Exercise task: Please copy, word for word, the stretch of items from the line that contains "Open the address bar history dropdown" through the line that contains "Click the play icon on".

Data shown:
⟨

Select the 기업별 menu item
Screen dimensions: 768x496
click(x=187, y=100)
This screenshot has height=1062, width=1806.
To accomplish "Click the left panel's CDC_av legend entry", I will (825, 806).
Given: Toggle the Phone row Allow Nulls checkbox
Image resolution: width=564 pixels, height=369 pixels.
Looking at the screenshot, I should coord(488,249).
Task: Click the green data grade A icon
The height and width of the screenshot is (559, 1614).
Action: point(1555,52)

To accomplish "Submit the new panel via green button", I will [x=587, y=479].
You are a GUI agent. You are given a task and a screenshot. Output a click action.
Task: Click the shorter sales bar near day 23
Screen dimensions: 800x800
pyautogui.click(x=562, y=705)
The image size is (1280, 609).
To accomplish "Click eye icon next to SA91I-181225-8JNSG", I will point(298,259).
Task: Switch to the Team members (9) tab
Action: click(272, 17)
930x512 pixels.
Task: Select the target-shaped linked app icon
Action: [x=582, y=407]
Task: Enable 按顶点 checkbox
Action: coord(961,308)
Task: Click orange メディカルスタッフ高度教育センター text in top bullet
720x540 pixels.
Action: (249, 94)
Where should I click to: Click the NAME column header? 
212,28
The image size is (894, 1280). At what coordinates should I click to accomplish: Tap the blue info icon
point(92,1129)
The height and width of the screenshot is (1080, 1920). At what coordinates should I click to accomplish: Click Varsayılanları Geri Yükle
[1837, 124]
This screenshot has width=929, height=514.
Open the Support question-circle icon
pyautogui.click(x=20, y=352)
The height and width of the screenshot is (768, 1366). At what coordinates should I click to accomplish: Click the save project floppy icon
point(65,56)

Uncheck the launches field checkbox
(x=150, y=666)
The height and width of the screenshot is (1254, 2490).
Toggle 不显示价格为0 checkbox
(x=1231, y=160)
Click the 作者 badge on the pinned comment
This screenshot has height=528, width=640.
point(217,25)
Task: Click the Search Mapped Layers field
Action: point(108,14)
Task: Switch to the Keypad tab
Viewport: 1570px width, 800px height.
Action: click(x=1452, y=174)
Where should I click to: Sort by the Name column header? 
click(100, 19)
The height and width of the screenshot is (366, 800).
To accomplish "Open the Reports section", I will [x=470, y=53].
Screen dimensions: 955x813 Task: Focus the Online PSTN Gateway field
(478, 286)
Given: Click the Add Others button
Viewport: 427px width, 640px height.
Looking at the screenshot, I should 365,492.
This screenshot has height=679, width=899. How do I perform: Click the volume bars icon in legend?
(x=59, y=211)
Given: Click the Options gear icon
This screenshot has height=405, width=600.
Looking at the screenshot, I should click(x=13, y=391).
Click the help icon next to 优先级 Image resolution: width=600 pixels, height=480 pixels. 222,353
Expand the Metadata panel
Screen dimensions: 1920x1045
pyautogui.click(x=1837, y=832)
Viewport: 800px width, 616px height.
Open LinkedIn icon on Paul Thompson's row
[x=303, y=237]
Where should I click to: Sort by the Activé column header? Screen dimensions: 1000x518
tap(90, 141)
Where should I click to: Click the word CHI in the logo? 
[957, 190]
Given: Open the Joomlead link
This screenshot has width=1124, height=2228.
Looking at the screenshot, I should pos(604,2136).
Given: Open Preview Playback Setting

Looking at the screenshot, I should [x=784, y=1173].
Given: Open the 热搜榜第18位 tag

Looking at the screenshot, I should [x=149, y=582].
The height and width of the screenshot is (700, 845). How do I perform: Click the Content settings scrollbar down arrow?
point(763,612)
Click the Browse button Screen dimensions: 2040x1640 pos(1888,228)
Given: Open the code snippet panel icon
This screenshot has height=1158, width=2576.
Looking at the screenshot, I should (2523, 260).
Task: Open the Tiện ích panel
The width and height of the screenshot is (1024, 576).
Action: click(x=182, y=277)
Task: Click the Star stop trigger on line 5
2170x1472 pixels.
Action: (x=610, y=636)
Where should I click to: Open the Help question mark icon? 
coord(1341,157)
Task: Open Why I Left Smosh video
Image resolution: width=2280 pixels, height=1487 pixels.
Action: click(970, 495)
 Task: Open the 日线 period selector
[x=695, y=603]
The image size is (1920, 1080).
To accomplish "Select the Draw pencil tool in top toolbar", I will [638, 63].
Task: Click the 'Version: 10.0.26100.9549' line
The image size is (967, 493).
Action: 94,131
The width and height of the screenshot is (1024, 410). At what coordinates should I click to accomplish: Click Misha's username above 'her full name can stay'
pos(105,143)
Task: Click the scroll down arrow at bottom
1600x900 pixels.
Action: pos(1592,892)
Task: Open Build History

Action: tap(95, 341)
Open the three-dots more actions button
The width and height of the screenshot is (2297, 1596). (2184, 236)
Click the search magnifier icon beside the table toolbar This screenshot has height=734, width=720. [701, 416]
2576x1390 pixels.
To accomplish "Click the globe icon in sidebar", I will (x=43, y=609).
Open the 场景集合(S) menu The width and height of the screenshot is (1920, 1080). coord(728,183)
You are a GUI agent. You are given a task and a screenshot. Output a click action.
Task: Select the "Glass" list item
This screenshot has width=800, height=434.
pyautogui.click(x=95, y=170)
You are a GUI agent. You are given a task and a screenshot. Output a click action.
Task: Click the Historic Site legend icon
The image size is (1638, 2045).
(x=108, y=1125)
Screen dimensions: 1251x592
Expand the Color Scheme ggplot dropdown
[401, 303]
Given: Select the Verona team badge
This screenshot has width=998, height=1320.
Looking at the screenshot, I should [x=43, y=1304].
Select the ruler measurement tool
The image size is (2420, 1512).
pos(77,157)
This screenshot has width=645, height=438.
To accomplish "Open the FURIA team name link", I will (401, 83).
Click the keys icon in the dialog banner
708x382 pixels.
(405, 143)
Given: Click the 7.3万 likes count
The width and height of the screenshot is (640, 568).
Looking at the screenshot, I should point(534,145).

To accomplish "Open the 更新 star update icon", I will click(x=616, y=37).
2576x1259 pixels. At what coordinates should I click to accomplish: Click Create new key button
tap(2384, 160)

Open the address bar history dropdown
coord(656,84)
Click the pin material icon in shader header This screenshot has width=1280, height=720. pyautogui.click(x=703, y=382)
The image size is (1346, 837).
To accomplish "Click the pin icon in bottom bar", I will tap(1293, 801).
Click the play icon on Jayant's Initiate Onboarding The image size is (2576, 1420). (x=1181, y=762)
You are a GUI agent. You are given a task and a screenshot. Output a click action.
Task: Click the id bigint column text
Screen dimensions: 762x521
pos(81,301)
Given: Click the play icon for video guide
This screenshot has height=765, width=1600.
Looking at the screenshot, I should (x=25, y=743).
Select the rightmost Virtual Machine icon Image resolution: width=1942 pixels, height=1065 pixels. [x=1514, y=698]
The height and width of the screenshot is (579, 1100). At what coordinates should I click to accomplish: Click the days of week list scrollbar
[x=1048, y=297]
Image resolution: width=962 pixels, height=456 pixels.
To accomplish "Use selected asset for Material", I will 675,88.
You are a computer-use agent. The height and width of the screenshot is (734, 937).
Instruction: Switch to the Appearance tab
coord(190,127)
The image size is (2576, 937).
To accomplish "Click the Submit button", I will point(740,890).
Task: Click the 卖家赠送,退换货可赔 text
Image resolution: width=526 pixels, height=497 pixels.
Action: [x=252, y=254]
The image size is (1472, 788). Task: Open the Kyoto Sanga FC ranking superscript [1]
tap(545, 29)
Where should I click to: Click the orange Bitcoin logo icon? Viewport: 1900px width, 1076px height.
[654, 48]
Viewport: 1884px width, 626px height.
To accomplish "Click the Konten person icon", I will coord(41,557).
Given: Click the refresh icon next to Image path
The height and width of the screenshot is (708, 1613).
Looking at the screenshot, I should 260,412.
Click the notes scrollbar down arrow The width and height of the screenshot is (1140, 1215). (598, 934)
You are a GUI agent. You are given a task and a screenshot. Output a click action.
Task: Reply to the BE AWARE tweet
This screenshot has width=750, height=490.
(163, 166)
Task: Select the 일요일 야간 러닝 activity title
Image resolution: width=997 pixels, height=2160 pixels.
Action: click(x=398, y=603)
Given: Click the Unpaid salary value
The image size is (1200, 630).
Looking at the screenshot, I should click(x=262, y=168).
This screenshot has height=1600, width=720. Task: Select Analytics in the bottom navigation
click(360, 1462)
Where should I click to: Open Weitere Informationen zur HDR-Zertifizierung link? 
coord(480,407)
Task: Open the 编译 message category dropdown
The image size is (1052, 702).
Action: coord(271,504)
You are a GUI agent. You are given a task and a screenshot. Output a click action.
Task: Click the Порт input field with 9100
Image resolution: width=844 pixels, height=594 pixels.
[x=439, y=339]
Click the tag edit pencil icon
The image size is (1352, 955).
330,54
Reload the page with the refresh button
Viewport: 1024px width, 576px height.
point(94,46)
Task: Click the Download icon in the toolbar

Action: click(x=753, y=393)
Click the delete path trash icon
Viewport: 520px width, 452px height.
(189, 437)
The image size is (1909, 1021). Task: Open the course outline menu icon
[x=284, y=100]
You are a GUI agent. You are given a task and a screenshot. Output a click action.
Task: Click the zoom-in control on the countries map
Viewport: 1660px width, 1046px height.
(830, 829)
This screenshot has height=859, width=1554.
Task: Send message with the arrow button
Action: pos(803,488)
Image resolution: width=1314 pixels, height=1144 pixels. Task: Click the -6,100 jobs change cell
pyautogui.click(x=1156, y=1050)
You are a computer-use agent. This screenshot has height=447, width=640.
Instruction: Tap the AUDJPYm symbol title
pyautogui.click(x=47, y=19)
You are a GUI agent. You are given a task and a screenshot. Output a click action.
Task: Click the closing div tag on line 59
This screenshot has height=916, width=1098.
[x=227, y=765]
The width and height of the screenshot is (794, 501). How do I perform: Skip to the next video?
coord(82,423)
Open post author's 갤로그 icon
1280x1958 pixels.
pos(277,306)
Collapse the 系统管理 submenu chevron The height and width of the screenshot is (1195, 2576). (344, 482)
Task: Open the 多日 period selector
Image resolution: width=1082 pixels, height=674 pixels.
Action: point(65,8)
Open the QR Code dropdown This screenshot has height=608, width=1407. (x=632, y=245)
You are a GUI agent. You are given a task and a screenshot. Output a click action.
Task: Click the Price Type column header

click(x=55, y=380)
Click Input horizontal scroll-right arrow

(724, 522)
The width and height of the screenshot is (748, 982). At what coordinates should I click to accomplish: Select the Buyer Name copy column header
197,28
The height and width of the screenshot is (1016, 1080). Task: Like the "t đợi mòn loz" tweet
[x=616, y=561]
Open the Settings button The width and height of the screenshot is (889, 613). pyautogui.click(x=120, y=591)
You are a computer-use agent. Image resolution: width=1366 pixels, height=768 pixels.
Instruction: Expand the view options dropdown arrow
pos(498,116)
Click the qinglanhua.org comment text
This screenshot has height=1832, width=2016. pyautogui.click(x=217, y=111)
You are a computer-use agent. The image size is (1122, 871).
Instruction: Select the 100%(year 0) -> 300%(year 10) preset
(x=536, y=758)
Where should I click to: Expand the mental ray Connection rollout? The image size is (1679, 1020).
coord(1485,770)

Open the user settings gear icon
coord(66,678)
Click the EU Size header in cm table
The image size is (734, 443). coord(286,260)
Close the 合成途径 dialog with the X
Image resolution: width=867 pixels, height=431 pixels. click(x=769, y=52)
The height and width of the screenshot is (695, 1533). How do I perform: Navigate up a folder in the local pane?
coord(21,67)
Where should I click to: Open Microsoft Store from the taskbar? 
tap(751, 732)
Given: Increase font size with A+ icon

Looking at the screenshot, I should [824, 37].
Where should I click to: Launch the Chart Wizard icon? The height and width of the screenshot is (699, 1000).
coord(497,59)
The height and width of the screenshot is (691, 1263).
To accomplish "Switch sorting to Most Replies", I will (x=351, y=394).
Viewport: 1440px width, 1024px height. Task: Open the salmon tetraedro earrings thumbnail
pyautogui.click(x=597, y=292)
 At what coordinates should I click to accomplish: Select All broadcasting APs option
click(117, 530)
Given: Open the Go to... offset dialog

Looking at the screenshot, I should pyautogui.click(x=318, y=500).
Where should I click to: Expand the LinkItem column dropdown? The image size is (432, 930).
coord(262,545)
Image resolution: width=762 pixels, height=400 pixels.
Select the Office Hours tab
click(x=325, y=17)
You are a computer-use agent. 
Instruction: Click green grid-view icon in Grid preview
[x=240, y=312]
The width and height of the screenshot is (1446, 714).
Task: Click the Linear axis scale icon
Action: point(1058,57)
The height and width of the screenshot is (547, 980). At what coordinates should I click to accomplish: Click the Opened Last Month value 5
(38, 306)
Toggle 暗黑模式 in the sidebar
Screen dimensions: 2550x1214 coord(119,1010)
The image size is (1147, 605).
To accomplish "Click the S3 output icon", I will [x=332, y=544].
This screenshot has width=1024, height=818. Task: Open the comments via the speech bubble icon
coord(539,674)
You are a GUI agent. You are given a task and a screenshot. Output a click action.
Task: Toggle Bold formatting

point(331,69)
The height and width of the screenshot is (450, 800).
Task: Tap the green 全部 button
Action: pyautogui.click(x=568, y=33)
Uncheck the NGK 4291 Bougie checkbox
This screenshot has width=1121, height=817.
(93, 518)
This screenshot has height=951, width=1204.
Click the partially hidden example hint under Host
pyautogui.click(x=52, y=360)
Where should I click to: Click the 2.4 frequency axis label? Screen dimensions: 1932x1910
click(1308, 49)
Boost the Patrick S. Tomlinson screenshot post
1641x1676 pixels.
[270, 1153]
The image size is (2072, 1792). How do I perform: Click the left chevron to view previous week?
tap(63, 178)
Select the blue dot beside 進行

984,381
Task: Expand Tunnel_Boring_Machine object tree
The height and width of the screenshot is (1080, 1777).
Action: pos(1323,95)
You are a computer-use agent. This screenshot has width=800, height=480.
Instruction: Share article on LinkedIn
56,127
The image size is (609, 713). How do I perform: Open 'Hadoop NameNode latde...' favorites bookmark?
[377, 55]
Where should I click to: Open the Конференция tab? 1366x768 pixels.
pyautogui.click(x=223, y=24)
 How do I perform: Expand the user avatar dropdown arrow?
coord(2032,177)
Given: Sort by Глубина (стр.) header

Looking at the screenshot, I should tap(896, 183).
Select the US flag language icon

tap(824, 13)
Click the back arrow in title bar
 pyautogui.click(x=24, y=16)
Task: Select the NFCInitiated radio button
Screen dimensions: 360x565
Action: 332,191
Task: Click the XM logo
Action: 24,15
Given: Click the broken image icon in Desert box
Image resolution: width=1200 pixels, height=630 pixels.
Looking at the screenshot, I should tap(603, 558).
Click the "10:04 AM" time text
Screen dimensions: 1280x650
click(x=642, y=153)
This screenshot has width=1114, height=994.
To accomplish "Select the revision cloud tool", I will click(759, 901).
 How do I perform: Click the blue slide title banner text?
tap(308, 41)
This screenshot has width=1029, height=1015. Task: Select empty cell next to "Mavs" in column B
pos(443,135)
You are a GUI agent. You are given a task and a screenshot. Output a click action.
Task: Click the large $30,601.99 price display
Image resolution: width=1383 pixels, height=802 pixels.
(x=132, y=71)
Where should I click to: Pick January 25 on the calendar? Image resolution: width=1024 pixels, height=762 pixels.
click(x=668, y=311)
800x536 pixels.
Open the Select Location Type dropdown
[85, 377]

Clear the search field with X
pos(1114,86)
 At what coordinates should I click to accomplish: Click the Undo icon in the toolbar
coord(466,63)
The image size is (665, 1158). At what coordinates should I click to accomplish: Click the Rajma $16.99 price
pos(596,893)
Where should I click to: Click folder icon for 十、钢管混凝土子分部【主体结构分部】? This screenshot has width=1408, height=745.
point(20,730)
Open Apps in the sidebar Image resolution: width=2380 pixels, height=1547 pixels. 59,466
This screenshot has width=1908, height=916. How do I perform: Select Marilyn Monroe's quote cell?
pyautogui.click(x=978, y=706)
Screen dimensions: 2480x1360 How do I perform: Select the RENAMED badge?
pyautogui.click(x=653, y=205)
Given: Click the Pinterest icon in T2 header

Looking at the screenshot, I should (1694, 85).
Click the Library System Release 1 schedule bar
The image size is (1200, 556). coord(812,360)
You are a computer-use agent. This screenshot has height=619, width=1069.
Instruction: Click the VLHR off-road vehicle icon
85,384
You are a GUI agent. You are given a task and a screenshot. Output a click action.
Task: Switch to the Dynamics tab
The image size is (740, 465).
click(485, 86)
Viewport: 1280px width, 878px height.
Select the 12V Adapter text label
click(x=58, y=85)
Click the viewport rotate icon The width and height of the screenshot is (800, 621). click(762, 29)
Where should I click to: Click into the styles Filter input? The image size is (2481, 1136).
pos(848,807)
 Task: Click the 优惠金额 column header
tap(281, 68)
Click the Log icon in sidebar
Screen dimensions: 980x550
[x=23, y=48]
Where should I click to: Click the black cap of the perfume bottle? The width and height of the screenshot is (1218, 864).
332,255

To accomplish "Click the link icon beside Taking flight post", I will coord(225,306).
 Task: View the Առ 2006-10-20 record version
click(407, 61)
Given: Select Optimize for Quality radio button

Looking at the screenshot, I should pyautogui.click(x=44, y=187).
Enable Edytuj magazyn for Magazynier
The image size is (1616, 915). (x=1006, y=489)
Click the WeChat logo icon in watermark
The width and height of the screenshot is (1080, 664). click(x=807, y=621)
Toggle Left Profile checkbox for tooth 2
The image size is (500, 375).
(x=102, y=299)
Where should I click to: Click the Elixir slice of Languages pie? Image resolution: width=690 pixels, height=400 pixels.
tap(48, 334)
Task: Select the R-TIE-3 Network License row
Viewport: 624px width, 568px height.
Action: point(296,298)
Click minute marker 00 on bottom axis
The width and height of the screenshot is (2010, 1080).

⟩

Exercise response:
Open the address bar history dropdown
coord(656,84)
Click the pin material icon in shader header This screenshot has width=1280, height=720. pyautogui.click(x=703, y=382)
The image size is (1346, 837).
To accomplish "Click the pin icon in bottom bar", I will tap(1293, 801).
Click the play icon on Jayant's Initiate Onboarding The image size is (2576, 1420). (x=1181, y=762)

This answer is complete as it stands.